The first is Big Transfer (BiT). It uses the principle of transfer learning, in which a convolutional neural network is pre-trained on a huge data set. The pre-trained network is then selected and re-adapted to the relevant problem, also known as finetuning. The tranfer learning principle is used to compensate for deficiencies in training and testing examples in a data set for training a CNN. Transfer learning can be particularly relevant in the medical classification domain, as many medical data sets contain only a small number of data [37].

The second is Efficient Net. Convolutional Neural Networks have dominated the field of computer vision for years due to their good performance. However, CNNs are dependent on the resources available to build and scale the neural networks. Due to limited resources, scaling a neural network is one of the core problems that Google (Research) is trying to solve with its CNN models called EfficientNet [38]. Scaling a Convolutional Neural Network refers to adjusting certain dimensions that can lead to higher accuracy. Common model scaling is performed on the depth, the width of a CNN, or the resolution of an input image.

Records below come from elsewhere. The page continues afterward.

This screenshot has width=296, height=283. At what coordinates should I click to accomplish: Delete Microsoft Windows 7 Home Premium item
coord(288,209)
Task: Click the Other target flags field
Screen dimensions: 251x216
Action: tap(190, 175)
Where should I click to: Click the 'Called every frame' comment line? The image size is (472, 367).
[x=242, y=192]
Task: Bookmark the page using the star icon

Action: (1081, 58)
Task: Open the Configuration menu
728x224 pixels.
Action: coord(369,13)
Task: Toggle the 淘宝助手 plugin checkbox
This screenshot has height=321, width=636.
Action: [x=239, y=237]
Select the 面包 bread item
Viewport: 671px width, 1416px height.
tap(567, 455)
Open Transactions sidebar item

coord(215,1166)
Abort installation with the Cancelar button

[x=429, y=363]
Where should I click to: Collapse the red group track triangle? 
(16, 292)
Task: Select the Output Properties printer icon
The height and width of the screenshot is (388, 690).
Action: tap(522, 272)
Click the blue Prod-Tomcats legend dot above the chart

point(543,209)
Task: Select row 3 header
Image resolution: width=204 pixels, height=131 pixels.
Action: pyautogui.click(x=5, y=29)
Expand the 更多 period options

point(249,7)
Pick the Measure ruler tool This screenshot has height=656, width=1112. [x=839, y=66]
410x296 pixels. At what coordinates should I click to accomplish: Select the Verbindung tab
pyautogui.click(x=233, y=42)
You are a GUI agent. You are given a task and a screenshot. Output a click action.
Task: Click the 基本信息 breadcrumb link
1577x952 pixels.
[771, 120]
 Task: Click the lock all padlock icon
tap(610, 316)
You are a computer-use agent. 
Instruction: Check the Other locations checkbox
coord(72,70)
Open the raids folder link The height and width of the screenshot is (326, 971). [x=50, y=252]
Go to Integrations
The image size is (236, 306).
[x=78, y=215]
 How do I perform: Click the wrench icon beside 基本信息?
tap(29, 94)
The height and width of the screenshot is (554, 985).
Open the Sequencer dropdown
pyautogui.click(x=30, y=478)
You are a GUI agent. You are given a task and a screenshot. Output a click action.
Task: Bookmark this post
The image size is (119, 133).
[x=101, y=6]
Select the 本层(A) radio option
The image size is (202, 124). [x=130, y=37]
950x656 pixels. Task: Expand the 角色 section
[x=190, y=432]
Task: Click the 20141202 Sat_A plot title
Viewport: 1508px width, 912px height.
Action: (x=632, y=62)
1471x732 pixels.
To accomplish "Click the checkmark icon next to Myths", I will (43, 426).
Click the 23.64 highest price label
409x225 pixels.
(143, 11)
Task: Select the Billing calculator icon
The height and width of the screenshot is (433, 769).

Here, the depth of a model refers to the number of layers in a Convolutional Neural Network. Width is the number of channels in a layer, while resolution refers to image ratios such as height and width [38].

NICE classification

The NICE classification is a widely used method for categorizing polyps based on their morphological features. However, there is a need for improvement in the reliability and consistency of polyp classification using the NICE system. The objective is to develop a robust and efficient NICE polyp classification system that can accurately and consistently categorize polyps based on the NICE criteria.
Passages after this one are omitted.